Le moment se voulait solennel. A plus d’un titre. En effet, lundi dernier, pour la première fois, Saint-Barthélemy a organisé une commémoration de l’abolition de l’esclavage. La cérémonie s’est déroulée le 9 octobre à proximité du fromager du Fort Gustaf III, sous le phare de Gustavia. Une manifestation du souvenir initiée par le préfet des Iles du Nord, Vincent Berton, et organisée en partenariat avec la collectivité territoriale et le collège Mireille Choisy.
Tout a débuté par quelques percussions distillées par Julien Séguret, professeur de musique au collège, accompagné d’une poignée d’élèves. Un collégien a ensuite donné lecture de l’extrait d’un texte de Victor Schoelcher publié le 10 janvier 1847 dans la revue indépendante, Livraison. Ses camarades ont ensuite entonné un chant créole guadeloupéen (« Ki saw tan ») avant qu’une autre élève ne lise la suite du texte de Victor Schoelcher puis un autre, après un nouvel intermède musical, un extrait d’un discours de Toussaint Louverture de 1793. Le chant « Mési bondyé » a clos le début de la cérémonie afin de laisser la place aux discours.

________________

OBJECTIF 1:
Répondez aux questions suivantes d'après l'article sur la commémoration de l'abolition de l'esclavage à Saint-Barthélemy :
(a) Où la cérémonie s'est-elle tenue ?
(b) Quelle fonction Julien Séguret occupe-t-il ?
(c) De quelle année date le discours de Toussaint Louverture dont un extrait a été lu ?
OBJECTIF 2: Dressez, dans l'ordre, la liste complète des étapes de la cérémonie qui ont précédé les discours, telles que les décrit l'article sur la commémoration.
OBJECTIF 3: Reproduisez fidèlement le passage de l'article sur la commémoration en commençant par « Tout a débuté » et en allant jusqu'à « place aux discours. ».

MATÉRIEL FOURNI:
________________

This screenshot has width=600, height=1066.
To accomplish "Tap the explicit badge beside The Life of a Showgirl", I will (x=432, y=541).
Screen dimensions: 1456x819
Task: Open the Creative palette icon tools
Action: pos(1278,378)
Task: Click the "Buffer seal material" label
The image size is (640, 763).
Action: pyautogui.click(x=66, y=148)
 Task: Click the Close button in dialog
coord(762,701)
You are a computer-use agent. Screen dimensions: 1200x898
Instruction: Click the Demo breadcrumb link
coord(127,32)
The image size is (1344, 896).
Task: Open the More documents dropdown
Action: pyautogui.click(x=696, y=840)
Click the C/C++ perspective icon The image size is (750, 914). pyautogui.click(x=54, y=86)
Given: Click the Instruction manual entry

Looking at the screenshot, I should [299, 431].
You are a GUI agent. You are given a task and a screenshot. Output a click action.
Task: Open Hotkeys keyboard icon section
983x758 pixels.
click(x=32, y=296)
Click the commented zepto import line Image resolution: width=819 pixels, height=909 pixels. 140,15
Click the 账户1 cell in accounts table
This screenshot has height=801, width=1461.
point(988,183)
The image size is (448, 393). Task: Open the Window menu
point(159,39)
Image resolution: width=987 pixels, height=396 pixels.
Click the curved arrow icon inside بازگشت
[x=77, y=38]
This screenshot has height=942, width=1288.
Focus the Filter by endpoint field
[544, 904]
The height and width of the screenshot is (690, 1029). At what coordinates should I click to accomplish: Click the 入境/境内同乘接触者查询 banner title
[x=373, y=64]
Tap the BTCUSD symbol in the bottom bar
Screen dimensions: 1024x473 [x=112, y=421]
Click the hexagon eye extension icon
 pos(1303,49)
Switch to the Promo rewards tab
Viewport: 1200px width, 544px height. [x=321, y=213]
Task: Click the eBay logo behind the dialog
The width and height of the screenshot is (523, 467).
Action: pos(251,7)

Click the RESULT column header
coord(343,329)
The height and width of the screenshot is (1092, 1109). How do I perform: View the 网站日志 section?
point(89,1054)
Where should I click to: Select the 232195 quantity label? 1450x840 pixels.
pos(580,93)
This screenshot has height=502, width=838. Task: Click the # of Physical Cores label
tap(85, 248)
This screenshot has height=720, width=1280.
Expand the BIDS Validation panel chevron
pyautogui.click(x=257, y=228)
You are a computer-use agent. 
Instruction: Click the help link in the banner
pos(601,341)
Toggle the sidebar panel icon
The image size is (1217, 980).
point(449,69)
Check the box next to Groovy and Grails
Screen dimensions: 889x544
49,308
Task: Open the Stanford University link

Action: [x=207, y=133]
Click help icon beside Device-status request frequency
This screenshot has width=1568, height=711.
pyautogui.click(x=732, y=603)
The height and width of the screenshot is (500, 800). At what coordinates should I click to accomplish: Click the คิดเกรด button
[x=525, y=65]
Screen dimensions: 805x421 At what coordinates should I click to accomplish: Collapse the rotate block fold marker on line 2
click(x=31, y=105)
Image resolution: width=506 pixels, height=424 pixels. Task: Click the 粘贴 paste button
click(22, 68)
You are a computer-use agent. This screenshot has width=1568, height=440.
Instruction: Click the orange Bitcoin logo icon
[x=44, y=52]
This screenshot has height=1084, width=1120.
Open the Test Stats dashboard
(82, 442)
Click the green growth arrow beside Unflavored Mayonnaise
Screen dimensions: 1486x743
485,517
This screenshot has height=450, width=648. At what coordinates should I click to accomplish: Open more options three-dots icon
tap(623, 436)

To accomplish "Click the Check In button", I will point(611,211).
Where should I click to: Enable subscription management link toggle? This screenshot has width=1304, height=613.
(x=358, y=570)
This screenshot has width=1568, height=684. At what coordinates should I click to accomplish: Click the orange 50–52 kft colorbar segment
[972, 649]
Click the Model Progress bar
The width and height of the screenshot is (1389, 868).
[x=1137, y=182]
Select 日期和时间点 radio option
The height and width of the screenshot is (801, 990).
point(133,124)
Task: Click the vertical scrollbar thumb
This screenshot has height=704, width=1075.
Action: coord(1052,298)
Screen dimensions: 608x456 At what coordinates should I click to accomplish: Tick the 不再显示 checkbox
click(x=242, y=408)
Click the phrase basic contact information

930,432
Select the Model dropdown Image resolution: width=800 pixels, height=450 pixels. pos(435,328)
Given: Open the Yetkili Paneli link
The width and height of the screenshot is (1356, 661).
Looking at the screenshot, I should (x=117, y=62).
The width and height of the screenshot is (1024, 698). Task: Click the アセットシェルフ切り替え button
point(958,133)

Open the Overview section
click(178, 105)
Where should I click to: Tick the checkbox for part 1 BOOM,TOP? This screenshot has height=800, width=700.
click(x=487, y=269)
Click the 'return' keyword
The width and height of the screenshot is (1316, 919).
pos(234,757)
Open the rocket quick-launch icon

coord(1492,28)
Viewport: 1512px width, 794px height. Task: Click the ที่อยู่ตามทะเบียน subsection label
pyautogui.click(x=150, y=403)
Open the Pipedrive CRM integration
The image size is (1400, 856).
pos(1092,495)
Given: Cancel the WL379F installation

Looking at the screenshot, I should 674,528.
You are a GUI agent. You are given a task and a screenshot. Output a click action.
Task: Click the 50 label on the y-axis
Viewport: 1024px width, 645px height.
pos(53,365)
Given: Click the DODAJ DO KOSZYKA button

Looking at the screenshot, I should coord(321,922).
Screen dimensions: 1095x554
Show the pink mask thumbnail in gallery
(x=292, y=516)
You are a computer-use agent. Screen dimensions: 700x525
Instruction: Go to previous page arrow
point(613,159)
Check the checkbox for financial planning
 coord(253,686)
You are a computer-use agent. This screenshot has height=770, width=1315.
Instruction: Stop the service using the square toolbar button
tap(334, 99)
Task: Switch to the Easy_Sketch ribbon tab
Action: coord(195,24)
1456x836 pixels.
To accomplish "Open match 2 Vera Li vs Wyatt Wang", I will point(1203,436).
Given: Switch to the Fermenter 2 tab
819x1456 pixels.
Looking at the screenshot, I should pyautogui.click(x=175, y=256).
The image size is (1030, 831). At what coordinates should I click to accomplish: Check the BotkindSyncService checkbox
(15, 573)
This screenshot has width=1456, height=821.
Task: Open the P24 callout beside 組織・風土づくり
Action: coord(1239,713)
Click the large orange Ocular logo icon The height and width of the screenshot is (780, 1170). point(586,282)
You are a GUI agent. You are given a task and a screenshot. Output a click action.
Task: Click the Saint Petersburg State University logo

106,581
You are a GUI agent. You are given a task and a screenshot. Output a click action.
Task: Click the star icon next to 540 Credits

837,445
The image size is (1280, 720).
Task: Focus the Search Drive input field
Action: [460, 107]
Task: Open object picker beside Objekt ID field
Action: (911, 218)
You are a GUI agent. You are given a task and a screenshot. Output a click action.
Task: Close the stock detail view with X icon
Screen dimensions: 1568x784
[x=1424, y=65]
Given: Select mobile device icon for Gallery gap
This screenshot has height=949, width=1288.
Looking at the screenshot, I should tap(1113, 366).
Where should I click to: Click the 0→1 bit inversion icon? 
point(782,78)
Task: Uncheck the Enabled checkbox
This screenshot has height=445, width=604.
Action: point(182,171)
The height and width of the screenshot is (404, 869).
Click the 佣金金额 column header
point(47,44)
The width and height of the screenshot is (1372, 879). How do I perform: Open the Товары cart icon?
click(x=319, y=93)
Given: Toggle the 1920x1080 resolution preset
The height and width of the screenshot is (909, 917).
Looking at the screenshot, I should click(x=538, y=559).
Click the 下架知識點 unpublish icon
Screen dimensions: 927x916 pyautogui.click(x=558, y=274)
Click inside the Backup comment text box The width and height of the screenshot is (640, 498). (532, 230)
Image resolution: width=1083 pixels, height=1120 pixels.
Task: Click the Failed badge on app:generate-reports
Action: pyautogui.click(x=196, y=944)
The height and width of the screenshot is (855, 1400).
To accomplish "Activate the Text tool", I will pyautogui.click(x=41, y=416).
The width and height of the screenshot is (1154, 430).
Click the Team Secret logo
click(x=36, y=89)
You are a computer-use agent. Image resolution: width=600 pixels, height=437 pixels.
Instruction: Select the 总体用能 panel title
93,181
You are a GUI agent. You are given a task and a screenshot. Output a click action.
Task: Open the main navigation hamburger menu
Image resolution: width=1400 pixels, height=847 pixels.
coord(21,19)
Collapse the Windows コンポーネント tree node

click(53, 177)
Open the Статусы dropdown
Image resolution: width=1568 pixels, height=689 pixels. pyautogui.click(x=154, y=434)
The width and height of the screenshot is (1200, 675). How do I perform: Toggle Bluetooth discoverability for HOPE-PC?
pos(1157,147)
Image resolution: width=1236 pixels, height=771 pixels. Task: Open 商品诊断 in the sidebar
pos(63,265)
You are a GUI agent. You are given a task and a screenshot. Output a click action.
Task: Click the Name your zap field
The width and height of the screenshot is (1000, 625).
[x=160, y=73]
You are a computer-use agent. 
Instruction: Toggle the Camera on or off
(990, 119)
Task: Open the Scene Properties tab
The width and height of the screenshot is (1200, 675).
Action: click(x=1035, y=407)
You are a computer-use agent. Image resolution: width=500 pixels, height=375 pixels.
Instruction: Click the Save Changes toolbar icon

________________

RÉPONSE PROPOSÉE 1:
(a) À proximité du fromager du Fort Gustaf III, sous le phare de Gustavia.
(b) Il est professeur de musique au collège.
(c) De 1793.

RÉPONSE PROPOSÉE 2:
1. Quelques percussions jouées par Julien Séguret et une poignée d'élèves
2. La lecture par un collégien d'un extrait d'un texte de Victor Schoelcher
3. Le chant créole guadeloupéen « Ki saw tan »
4. La lecture par une autre élève de la suite du texte de Victor Schoelcher
5. Un nouvel intermède musical
6. La lecture d'un extrait d'un discours de Toussaint Louverture de 1793
7. Le chant « Mési bondyé »

RÉPONSE PROPOSÉE 3:
Tout a débuté par quelques percussions distillées par Julien Séguret, professeur de musique au collège, accompagné d’une poignée d’élèves. Un collégien a ensuite donné lecture de l’extrait d’un texte de Victor Schoelcher publié le 10 janvier 1847 dans la revue indépendante, Livraison. Ses camarades ont ensuite entonné un chant créole guadeloupéen (« Ki saw tan ») avant qu’une autre élève ne lise la suite du texte de Victor Schoelcher puis un autre, après un nouvel intermède musical, un extrait d’un discours de Toussaint Louverture de 1793. Le chant « Mési bondyé » a clos le début de la cérémonie afin de laisser la place aux discours.